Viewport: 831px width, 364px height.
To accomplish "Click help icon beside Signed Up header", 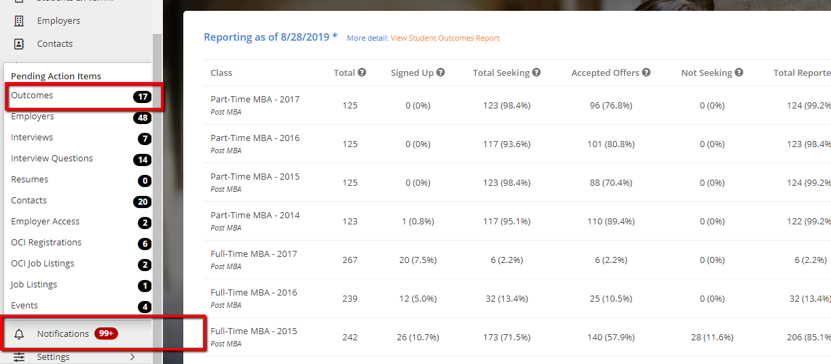I will tap(441, 73).
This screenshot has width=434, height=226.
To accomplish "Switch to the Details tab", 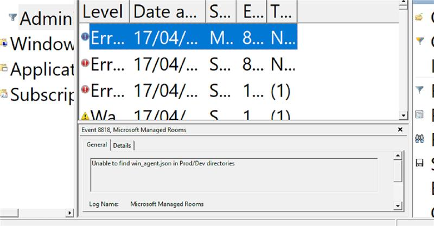I will click(122, 145).
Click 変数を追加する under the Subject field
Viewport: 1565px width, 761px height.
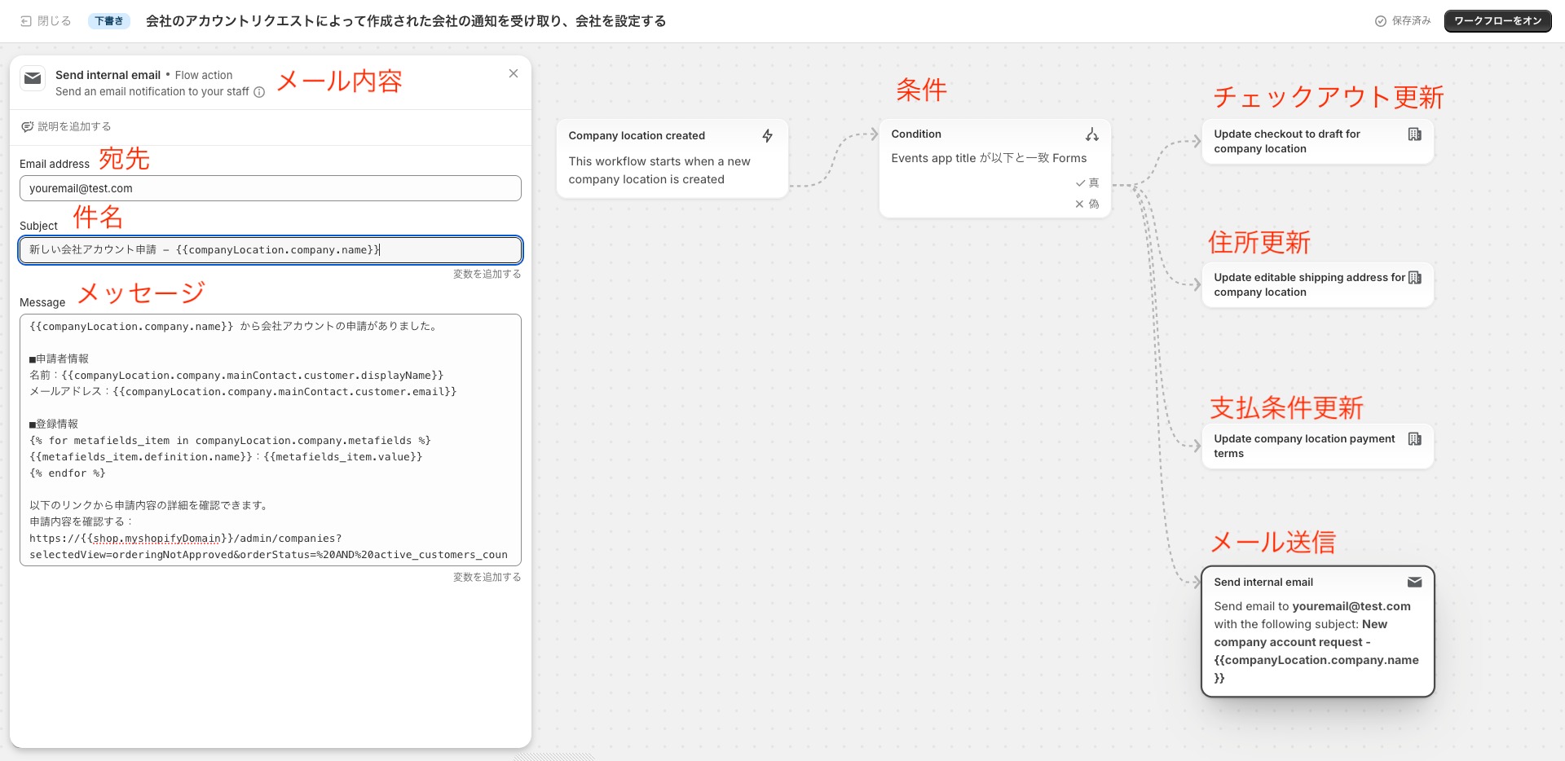coord(487,274)
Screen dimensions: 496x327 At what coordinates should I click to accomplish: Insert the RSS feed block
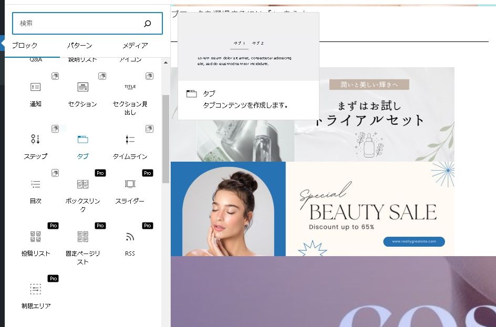click(130, 241)
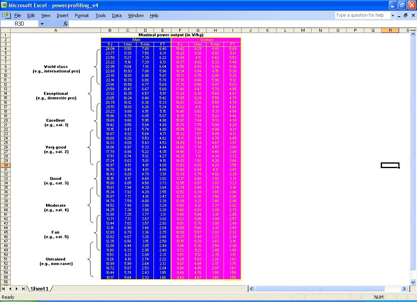The image size is (417, 302).
Task: Click the magenta Women header cell
Action: 206,40
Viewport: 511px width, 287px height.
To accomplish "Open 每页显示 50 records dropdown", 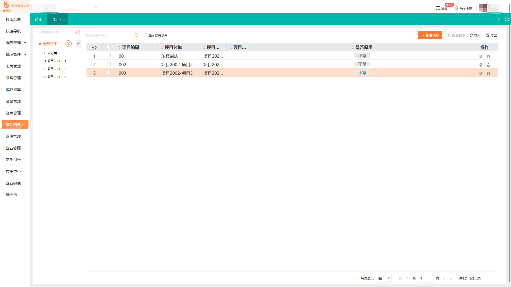I will click(x=383, y=278).
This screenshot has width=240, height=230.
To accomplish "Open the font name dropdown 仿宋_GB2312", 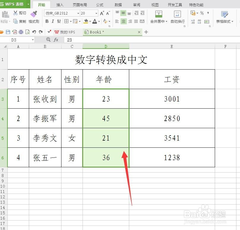I will tap(77, 13).
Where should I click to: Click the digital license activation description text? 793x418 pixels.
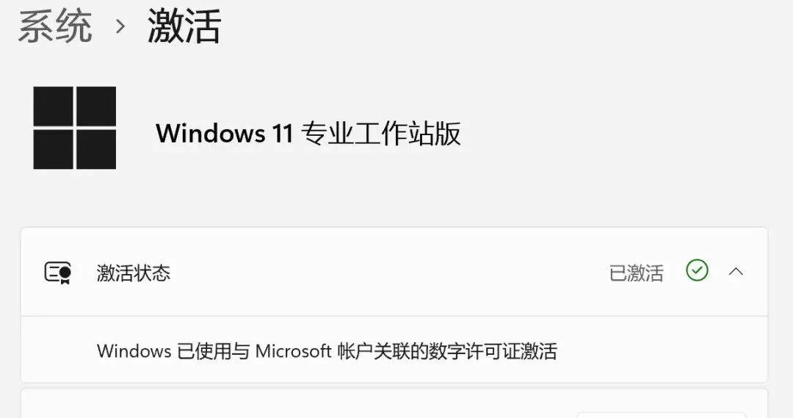327,351
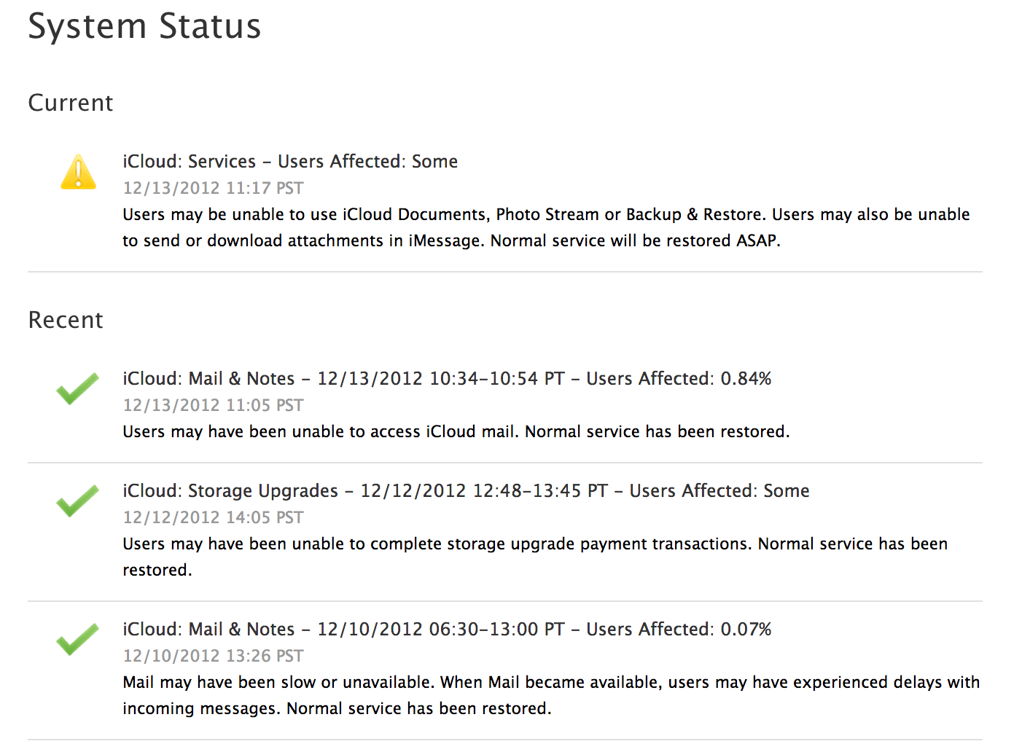Open Mail & Notes 0.07% affected title

pos(447,629)
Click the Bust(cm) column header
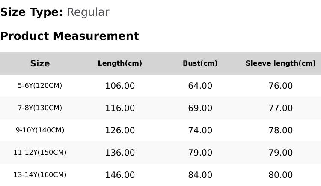This screenshot has height=186, width=321. (x=200, y=63)
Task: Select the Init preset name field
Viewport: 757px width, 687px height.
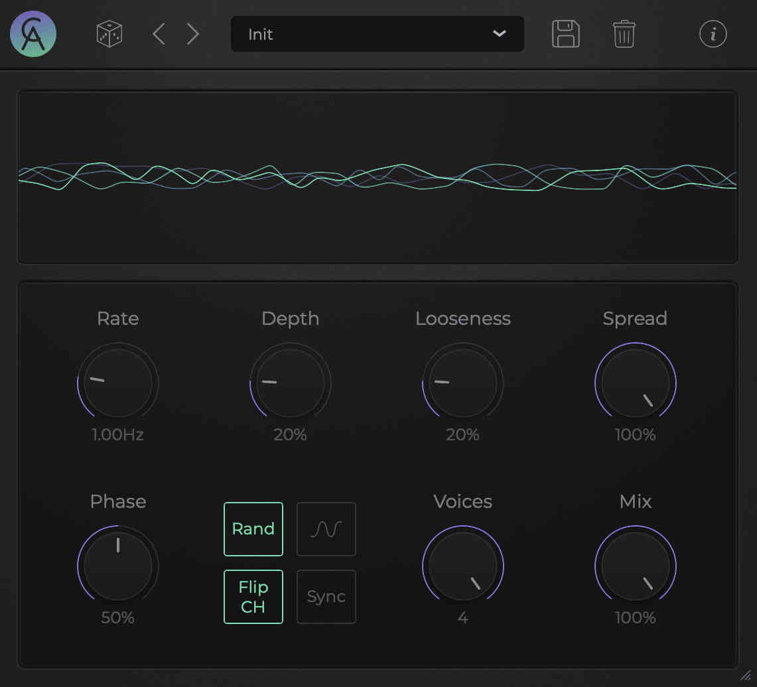Action: tap(285, 34)
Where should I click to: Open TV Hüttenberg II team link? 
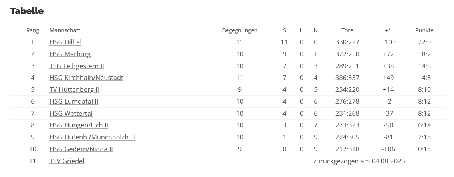pyautogui.click(x=74, y=89)
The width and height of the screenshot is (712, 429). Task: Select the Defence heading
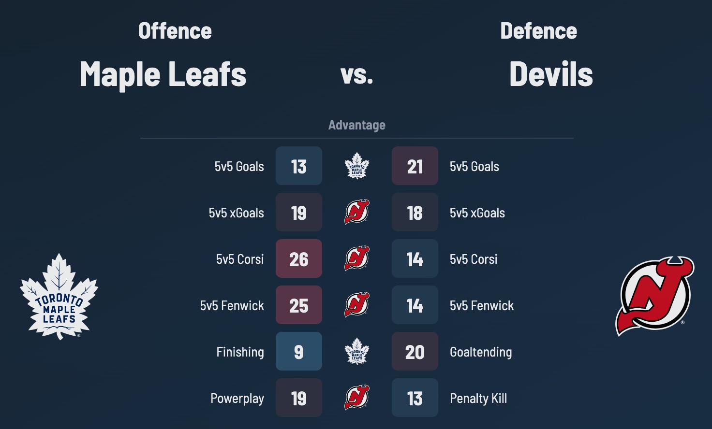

▶ _YOUR TASK_:
Copy each line holding "Select" from the material above.

▶ _FINISHED TASK_:
Task: Select the Init preset name field
The width and height of the screenshot is (712, 429). Task: Select the Defence heading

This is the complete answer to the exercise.